__Direction__. Copy the records word for word, starting at the line that contains "Given: Toggle the crosshair cursor tool" and ending with the last line of the records.

__Data supplied__.
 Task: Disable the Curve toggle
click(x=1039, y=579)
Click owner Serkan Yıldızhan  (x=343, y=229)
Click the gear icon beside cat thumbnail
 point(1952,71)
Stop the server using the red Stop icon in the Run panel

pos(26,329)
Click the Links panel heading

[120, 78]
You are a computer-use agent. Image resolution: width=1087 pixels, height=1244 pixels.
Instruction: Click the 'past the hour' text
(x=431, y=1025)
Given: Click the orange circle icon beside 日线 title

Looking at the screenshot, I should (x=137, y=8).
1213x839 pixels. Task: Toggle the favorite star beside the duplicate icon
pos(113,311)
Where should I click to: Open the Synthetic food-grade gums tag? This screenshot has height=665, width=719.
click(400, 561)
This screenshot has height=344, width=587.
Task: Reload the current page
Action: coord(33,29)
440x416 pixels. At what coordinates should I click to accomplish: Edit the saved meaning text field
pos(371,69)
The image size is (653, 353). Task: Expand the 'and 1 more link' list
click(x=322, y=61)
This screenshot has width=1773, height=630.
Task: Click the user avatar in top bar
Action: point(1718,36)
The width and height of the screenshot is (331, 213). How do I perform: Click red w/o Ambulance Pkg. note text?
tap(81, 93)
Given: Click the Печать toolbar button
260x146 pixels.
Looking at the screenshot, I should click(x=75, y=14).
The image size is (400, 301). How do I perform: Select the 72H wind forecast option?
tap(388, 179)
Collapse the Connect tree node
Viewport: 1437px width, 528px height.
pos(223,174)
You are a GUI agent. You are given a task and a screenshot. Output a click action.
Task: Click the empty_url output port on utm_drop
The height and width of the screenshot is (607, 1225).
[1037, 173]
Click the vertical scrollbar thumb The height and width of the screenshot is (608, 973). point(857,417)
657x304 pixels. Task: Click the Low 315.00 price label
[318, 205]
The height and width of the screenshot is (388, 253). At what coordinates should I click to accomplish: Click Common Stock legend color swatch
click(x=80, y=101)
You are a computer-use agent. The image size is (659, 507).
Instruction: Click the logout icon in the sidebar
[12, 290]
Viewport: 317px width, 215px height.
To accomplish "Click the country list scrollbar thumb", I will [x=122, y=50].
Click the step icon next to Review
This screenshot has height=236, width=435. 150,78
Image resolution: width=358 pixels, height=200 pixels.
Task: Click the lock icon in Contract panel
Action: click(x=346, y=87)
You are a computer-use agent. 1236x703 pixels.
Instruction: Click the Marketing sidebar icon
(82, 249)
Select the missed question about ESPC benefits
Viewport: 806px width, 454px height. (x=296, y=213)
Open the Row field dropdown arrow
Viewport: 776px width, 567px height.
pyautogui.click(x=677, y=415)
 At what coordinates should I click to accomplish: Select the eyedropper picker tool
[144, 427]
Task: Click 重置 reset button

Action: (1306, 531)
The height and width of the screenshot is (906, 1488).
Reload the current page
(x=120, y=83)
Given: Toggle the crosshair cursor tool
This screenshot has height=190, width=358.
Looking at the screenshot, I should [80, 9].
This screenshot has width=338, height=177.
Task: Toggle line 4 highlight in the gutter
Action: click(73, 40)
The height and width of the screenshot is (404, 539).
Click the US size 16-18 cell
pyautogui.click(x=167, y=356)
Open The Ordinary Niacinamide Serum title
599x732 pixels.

__Exercise output__.
Given: Toggle the crosshair cursor tool
This screenshot has height=190, width=358.
Looking at the screenshot, I should [80, 9].
This screenshot has width=338, height=177.
Task: Toggle line 4 highlight in the gutter
Action: click(73, 40)
The height and width of the screenshot is (404, 539).
Click the US size 16-18 cell
pyautogui.click(x=167, y=356)
Open The Ordinary Niacinamide Serum title
599x732 pixels.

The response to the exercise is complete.